* WORK ORDER
Reproduce the entries exactly as they appear below.

* INFORMATION SUPPLIED
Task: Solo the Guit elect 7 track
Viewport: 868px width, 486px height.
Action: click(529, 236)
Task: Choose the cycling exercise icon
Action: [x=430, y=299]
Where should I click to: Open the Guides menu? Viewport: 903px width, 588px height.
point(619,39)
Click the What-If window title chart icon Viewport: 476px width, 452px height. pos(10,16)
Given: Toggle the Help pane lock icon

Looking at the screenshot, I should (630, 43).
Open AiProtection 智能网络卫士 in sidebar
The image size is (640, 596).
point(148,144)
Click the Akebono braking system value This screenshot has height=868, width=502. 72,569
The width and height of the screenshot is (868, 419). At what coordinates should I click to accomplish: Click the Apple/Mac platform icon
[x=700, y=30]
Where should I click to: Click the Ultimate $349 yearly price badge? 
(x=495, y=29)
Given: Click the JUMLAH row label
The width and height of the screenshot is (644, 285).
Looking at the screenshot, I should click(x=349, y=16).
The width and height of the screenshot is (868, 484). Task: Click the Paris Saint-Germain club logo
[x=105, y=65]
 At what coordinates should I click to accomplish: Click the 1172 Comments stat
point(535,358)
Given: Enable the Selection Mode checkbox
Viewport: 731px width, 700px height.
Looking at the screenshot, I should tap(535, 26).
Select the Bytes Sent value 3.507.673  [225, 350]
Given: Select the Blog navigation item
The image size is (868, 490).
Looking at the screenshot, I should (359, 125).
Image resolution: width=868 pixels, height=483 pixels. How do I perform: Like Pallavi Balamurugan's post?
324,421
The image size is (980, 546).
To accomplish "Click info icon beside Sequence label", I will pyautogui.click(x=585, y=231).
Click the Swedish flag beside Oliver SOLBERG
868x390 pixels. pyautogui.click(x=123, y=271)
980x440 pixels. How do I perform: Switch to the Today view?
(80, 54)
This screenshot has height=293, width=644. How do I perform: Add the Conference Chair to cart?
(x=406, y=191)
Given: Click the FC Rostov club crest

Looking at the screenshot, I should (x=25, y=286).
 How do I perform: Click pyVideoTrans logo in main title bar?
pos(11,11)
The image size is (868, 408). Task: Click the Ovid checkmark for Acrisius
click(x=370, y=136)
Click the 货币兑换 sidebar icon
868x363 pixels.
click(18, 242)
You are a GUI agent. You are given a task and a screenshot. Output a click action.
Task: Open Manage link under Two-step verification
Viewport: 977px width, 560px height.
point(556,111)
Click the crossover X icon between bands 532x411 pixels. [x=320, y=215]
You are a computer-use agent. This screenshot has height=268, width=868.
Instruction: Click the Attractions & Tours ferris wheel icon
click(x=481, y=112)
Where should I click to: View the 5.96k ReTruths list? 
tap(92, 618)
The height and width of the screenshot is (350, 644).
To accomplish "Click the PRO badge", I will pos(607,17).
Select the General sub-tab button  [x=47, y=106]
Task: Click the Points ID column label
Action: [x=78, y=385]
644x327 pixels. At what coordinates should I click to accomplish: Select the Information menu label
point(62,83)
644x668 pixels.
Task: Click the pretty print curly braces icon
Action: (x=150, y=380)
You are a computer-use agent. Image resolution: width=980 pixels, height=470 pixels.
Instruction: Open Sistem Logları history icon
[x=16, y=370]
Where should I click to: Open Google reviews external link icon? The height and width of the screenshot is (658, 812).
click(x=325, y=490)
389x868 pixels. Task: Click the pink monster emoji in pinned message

* RESPONSE TO THE TASK
Task: Solo the Guit elect 7 track
Viewport: 868px width, 486px height.
Action: click(529, 236)
Task: Choose the cycling exercise icon
Action: [x=430, y=299]
Where should I click to: Open the Guides menu? Viewport: 903px width, 588px height.
point(619,39)
Click the What-If window title chart icon Viewport: 476px width, 452px height. pos(10,16)
Given: Toggle the Help pane lock icon

Looking at the screenshot, I should (630, 43).
Open AiProtection 智能网络卫士 in sidebar
The image size is (640, 596).
point(148,144)
Click the Akebono braking system value This screenshot has height=868, width=502. 72,569
The width and height of the screenshot is (868, 419). At what coordinates should I click to accomplish: Click the Apple/Mac platform icon
[x=700, y=30]
Where should I click to: Click the Ultimate $349 yearly price badge? 
(x=495, y=29)
Given: Click the JUMLAH row label
The width and height of the screenshot is (644, 285).
Looking at the screenshot, I should click(x=349, y=16).
The width and height of the screenshot is (868, 484). Task: Click the Paris Saint-Germain club logo
[x=105, y=65]
 At what coordinates should I click to accomplish: Click the 1172 Comments stat
point(535,358)
Given: Enable the Selection Mode checkbox
Viewport: 731px width, 700px height.
Looking at the screenshot, I should tap(535, 26).
Select the Bytes Sent value 3.507.673  [225, 350]
Given: Select the Blog navigation item
The image size is (868, 490).
Looking at the screenshot, I should (359, 125).
Image resolution: width=868 pixels, height=483 pixels. How do I perform: Like Pallavi Balamurugan's post?
324,421
The image size is (980, 546).
To accomplish "Click info icon beside Sequence label", I will pyautogui.click(x=585, y=231).
Click the Swedish flag beside Oliver SOLBERG
868x390 pixels. pyautogui.click(x=123, y=271)
980x440 pixels. How do I perform: Switch to the Today view?
(80, 54)
This screenshot has height=293, width=644. How do I perform: Add the Conference Chair to cart?
(x=406, y=191)
Given: Click the FC Rostov club crest

Looking at the screenshot, I should (x=25, y=286).
 How do I perform: Click pyVideoTrans logo in main title bar?
pos(11,11)
The image size is (868, 408). Task: Click the Ovid checkmark for Acrisius
click(x=370, y=136)
Click the 货币兑换 sidebar icon
868x363 pixels.
click(18, 242)
You are a GUI agent. You are given a task and a screenshot. Output a click action.
Task: Open Manage link under Two-step verification
Viewport: 977px width, 560px height.
point(556,111)
Click the crossover X icon between bands 532x411 pixels. [x=320, y=215]
You are a computer-use agent. This screenshot has height=268, width=868.
Instruction: Click the Attractions & Tours ferris wheel icon
click(x=481, y=112)
Where should I click to: View the 5.96k ReTruths list? 
tap(92, 618)
The height and width of the screenshot is (350, 644).
To accomplish "Click the PRO badge", I will pos(607,17).
Select the General sub-tab button  [x=47, y=106]
Task: Click the Points ID column label
Action: [x=78, y=385]
644x327 pixels. At what coordinates should I click to accomplish: Select the Information menu label
point(62,83)
644x668 pixels.
Task: Click the pretty print curly braces icon
Action: (x=150, y=380)
You are a computer-use agent. Image resolution: width=980 pixels, height=470 pixels.
Instruction: Open Sistem Logları history icon
[x=16, y=370]
Where should I click to: Open Google reviews external link icon? The height and width of the screenshot is (658, 812).
click(x=325, y=490)
389x868 pixels. Task: Click the pink monster emoji in pinned message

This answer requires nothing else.